Excerpted passage>
========================================================================

Question

Evaluate the iterated integral.$$\int_{0}^{2} \int_{-1}^{y^{2}} \int_{-1}^{z} y z d x d z d y$$

Answer

**step1 Evaluate the Innermost Integral with Respect to x**

We begin by evaluating the innermost integral. In this integral, $$y$$ and $$z$$ are treated as constants because the integration is with respect to $$x$$. The integral of a constant $$C$$ with respect to $$x$$ is $$C \cdot x$$. We then apply the limits of integration from $$-1$$ to $$z$$.

$$ \int_{-1}^{z} y z \, dx $$
$$ = yz \int_{-1}^{z} 1 \, dx $$
$$ = yz [x]_{-1}^{z} $$
$$ = yz(z - (-1)) $$
$$ = yz(z + 1) $$
$$ = yz^2 + yz $$

This step calculates the result of the first integral in terms of $$y$$ and $$z$$.

**step2 Evaluate the Middle Integral with Respect to z**

Next, we substitute the result from the previous step into the middle integral and evaluate it with respect to $$z$$. In this integral, $$y$$ is treated as a constant. We use the power rule for integration, which states that the integral of $$z^n$$ is $$\frac{z^{n+1}}{n+1}$$. We then apply the limits of integration from $$-1$$ to $$y^2$$.

========================================================================

Data>
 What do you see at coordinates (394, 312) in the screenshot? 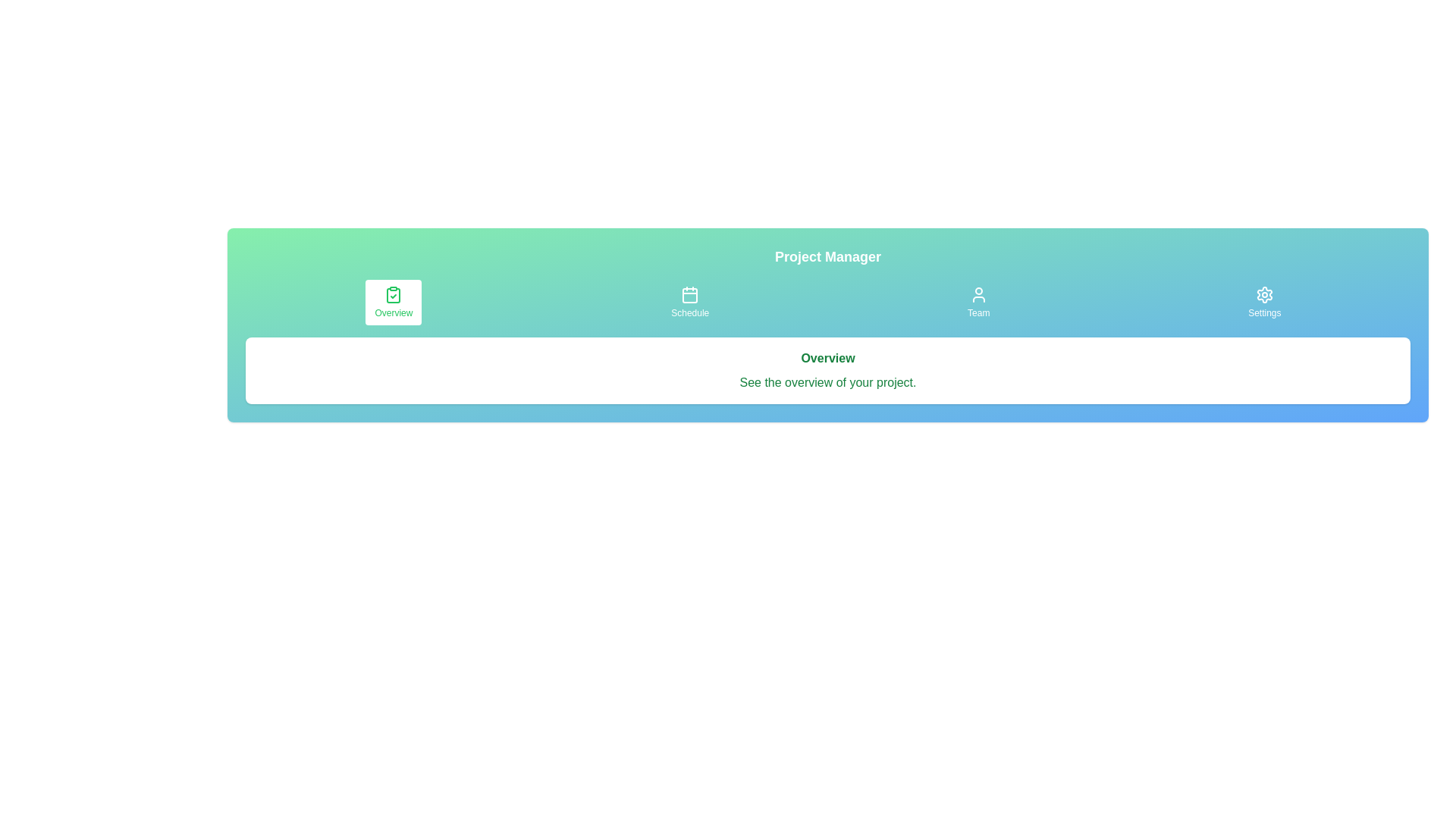
I see `the navigation button labeled 'Overview'` at bounding box center [394, 312].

========================================================================

Tasks and exercises>
(a) In the worked solution of the iterated integral, which variables are treated as constants when the innermost integral is evaluated?
(b) Proceed with the worked solution of the iterated integral, picking up after its last sentence.

Answers for the exercise>
(a) y and z

(b)
$$ \int_{-1}^{y^2} (yz^2 + yz) \, dz $$
$$ = y \int_{-1}^{y^2} (z^2 + z) \, dz $$
$$ = y \left[ \frac{z^3}{3} + \frac{z^2}{2} \right]_{-1}^{y^2} $$
$$ = y \left( \left( \frac{(y^2)^3}{3} + \frac{(y^2)^2}{2} \right) - \left( \frac{(-1)^3}{3} + \frac{(-1)^2}{2} \right) \right) $$
$$ = y \left( \frac{y^6}{3} + \frac{y^4}{2} - \left( \frac{-1}{3} + \frac{1}{2} \right) \right) $$
$$ = y \left( \frac{y^6}{3} + \frac{y^4}{2} - \left( \frac{-2}{6} + \frac{3}{6} \right) \right) $$
$$ = y \left( \frac{y^6}{3} + \frac{y^4}{2} - \frac{1}{6} \right) $$
$$ = \frac{y^7}{3} + \frac{y^5}{2} - \frac{y}{6} $$

This step provides the result of the second integral in terms of $$y$$.

**step3 Evaluate the Outermost Integral with Respect to y**

Finally, we evaluate the outermost integral using the result from the previous step. We again use the power rule for integration. We then apply the limits of integration from $$0$$ to $$2$$.

$$ \int_{0}^{2} \left( \frac{y^7}{3} + \frac{y^5}{2} - \frac{y}{6} \right) \, dy $$
$$ = \left[ \frac{y^{7+1}}{3 \cdot (7+1)} + \frac{y^{5+1}}{2 \cdot (5+1)} - \frac{y^{1+1}}{6 \cdot (1+1)} \right]_{0}^{2} $$
$$ = \left[ \frac{y^8}{24} + \frac{y^6}{12} - \frac{y^2}{12} \right]_{0}^{2} $$

Now we substitute the upper limit (y=2) and subtract the result of substituting the lower limit (y=0) into the expression.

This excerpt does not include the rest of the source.